(Stored records)

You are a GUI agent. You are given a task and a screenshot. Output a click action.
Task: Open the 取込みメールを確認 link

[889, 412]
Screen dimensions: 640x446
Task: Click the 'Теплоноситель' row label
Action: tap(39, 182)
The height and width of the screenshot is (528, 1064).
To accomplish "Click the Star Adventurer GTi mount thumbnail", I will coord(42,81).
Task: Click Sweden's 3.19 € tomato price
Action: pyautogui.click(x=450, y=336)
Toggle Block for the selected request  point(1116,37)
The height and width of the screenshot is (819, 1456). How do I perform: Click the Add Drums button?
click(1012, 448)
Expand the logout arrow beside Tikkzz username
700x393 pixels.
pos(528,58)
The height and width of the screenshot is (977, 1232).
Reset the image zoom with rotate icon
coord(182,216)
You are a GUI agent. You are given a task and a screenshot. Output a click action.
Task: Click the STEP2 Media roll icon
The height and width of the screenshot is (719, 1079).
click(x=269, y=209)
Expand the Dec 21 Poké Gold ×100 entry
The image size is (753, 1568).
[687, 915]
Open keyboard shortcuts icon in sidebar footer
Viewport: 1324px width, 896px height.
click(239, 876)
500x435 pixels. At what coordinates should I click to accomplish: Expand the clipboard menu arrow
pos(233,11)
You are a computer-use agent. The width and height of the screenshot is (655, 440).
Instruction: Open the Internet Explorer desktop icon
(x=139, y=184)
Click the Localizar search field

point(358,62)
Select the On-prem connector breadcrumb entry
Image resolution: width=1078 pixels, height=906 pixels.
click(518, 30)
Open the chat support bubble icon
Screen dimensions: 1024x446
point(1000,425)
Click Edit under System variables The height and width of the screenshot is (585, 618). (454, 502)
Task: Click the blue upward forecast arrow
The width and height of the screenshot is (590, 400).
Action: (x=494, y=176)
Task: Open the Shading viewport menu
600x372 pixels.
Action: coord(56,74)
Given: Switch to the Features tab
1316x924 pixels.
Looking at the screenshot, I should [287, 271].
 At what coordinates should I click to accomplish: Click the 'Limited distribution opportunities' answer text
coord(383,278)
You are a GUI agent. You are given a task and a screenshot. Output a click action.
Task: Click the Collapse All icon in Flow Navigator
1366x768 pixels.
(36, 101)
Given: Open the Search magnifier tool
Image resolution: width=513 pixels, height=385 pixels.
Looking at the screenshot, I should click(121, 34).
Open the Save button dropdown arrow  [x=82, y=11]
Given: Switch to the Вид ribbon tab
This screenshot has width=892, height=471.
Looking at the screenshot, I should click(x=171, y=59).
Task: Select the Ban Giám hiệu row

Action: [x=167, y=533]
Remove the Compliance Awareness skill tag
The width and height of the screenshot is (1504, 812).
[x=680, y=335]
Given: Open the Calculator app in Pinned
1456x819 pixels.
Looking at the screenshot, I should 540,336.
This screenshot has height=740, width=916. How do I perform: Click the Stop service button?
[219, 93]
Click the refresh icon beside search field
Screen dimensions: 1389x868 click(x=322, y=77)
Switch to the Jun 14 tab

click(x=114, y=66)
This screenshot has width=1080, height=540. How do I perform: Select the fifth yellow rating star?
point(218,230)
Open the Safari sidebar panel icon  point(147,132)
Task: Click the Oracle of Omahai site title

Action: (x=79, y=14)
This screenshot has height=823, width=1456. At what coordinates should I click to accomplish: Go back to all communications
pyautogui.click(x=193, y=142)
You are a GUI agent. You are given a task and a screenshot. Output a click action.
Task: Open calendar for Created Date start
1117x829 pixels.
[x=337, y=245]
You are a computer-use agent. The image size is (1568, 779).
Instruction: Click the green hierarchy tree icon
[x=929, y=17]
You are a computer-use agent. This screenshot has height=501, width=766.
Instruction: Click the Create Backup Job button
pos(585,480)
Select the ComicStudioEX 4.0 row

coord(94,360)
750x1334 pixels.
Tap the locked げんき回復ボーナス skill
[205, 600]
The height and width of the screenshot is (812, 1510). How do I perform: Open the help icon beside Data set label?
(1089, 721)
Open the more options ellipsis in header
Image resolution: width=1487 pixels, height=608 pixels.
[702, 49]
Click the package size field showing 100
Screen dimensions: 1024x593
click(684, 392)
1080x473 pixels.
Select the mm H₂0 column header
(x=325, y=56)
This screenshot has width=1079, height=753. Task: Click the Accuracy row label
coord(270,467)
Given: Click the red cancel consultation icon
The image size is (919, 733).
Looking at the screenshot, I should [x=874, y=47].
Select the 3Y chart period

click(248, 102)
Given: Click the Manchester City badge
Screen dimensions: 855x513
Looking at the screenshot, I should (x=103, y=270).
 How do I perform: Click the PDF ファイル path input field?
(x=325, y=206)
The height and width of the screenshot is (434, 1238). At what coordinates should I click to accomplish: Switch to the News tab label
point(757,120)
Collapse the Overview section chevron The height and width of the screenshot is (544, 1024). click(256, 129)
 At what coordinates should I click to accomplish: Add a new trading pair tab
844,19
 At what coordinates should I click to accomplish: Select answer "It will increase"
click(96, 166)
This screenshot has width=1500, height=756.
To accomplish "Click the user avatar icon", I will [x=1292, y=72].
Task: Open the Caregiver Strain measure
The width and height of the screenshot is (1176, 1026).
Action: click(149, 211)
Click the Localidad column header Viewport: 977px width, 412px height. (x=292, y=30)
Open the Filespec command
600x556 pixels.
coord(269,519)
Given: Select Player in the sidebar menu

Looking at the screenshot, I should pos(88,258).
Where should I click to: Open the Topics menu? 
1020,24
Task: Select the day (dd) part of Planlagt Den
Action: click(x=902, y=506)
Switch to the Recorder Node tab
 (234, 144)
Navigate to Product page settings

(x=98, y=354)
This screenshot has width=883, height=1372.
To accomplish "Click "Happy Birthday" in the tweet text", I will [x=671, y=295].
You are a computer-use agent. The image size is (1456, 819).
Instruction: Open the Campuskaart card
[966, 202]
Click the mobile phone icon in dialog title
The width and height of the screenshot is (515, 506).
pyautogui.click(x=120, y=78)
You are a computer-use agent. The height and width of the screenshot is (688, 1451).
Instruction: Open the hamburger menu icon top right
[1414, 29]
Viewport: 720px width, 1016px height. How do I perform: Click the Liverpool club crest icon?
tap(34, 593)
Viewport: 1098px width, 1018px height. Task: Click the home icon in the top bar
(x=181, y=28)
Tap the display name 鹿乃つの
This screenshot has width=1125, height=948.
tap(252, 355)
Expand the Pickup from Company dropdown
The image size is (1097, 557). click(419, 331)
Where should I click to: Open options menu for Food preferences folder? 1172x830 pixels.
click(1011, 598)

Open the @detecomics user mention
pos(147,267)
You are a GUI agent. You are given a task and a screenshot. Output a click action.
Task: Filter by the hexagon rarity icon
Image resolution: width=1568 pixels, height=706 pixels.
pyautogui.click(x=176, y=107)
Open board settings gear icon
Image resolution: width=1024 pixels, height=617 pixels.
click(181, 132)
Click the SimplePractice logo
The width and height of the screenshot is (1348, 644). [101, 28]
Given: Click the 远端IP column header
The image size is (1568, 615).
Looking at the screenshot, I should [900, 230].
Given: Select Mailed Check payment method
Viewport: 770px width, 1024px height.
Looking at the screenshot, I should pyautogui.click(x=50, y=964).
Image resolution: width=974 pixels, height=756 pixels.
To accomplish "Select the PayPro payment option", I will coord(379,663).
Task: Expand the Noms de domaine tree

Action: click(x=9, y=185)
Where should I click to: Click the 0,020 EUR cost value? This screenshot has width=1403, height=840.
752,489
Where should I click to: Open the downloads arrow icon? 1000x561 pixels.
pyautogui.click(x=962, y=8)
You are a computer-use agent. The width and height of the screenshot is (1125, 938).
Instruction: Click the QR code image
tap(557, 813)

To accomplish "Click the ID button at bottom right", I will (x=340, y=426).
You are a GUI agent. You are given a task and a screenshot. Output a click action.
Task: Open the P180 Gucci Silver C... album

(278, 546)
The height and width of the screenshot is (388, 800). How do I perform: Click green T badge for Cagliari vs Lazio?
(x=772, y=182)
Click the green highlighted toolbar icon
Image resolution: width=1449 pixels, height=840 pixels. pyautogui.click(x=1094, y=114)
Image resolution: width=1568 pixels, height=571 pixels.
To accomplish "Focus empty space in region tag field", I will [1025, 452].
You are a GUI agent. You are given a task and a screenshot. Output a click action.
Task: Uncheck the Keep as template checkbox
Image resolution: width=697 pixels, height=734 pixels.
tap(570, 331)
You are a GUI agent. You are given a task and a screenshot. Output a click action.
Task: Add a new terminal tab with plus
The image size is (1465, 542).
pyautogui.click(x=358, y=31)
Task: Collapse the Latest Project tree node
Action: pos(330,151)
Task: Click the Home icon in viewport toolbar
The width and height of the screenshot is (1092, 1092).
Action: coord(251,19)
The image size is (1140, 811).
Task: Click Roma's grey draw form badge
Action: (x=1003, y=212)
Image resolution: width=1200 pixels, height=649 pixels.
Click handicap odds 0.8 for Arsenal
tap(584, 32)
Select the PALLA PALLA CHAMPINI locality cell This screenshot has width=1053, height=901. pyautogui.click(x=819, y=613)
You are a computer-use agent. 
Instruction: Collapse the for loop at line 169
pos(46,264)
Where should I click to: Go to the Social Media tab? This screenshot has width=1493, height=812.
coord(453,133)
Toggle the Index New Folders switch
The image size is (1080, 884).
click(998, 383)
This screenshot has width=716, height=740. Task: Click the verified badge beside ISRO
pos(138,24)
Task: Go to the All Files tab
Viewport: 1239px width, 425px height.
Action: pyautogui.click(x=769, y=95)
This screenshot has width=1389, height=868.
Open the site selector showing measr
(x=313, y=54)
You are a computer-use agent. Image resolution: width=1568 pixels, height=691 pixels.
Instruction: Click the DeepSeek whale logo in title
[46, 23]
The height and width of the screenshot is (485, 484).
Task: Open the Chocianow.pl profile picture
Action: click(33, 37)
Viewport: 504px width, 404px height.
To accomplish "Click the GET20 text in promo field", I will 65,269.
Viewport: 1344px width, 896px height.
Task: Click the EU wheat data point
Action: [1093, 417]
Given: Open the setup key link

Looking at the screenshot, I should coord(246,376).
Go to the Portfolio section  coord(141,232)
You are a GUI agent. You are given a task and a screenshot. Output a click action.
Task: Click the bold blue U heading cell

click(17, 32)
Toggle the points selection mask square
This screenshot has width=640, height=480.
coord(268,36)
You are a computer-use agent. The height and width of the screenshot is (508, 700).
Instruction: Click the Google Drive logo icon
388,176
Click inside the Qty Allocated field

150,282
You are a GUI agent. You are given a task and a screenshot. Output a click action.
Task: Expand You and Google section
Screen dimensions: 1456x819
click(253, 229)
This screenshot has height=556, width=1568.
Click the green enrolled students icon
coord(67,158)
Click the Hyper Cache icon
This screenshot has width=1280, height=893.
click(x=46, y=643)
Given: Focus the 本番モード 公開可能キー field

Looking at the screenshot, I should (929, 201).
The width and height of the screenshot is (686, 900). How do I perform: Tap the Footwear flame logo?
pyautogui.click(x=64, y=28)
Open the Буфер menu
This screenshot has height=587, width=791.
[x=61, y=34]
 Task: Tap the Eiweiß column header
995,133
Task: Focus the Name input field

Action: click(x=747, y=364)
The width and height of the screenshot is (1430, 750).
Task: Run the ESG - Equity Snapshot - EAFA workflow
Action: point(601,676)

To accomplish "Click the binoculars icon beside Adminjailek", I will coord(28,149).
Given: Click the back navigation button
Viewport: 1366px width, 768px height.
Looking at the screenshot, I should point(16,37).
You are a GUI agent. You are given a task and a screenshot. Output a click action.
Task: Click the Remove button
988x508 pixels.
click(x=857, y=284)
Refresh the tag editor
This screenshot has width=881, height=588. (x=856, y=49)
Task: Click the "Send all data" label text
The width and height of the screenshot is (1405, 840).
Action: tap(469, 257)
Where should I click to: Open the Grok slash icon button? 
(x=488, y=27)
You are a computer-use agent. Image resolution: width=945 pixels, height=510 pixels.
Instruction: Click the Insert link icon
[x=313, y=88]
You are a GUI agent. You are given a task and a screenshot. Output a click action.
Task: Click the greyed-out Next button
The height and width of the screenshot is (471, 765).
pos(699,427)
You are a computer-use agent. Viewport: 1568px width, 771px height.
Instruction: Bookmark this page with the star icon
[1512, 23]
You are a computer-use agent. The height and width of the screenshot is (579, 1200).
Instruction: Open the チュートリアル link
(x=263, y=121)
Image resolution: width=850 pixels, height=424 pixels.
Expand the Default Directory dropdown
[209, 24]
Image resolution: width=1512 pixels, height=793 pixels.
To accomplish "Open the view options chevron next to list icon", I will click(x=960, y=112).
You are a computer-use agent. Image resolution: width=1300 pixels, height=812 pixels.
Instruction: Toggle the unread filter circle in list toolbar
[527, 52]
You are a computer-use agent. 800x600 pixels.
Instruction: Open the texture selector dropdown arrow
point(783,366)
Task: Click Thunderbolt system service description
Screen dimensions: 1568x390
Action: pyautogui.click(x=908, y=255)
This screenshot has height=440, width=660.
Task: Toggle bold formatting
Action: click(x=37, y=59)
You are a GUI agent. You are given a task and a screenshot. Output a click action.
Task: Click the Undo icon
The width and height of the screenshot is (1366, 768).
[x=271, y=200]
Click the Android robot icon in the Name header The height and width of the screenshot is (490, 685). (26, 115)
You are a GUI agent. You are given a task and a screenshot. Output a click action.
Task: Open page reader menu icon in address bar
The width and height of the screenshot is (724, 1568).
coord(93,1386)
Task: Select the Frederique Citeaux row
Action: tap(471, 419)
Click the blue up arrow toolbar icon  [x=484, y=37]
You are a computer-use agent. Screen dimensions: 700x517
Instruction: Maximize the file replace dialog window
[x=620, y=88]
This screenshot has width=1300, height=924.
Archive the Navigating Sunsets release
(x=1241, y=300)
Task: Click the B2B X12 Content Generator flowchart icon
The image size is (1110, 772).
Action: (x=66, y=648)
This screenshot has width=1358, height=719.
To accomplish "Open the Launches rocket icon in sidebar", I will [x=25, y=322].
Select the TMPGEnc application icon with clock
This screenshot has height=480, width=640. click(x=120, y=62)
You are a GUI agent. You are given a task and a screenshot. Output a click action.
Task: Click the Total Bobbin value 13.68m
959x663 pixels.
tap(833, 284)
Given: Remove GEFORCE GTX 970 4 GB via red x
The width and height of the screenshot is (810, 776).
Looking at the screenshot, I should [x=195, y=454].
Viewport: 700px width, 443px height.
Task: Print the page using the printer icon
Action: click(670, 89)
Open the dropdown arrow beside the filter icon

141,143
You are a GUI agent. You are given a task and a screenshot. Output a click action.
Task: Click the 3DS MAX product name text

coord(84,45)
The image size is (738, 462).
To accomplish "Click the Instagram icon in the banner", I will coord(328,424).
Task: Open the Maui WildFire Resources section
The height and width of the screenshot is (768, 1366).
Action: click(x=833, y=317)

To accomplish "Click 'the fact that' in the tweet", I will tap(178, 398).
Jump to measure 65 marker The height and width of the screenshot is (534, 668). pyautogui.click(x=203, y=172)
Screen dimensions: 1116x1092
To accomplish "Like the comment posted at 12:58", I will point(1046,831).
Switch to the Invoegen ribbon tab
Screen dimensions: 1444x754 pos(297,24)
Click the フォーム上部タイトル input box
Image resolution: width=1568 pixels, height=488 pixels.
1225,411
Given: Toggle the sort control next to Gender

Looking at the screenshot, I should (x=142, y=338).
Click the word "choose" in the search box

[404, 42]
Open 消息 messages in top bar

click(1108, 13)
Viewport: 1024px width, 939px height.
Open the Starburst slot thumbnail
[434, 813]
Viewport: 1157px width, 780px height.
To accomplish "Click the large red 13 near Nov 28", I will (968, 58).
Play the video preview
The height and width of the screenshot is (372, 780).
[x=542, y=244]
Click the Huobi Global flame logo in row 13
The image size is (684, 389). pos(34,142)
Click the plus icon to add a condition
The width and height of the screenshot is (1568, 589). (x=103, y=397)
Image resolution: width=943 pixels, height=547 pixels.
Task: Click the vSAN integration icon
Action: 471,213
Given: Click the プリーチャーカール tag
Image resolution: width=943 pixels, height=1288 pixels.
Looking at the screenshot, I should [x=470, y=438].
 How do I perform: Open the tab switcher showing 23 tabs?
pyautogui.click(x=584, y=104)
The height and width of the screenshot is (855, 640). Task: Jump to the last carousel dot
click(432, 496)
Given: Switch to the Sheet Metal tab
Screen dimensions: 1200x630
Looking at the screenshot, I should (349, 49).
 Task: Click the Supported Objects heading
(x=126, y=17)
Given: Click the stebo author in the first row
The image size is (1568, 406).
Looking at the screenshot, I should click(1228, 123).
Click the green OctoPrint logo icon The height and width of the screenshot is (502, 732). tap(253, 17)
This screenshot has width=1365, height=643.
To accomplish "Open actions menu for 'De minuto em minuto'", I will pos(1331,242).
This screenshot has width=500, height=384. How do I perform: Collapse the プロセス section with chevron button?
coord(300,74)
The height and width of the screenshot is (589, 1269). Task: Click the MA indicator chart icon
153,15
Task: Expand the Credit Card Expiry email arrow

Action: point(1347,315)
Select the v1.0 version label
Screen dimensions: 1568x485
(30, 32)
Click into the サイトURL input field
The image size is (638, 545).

» **YOUR INSTRUCTIONS**:
When a line of the data holds the string "measure", pick it out and copy it.

» **EXERCISE OUTPUT**:
Task: Open the Caregiver Strain measure
Jump to measure 65 marker The height and width of the screenshot is (534, 668). pyautogui.click(x=203, y=172)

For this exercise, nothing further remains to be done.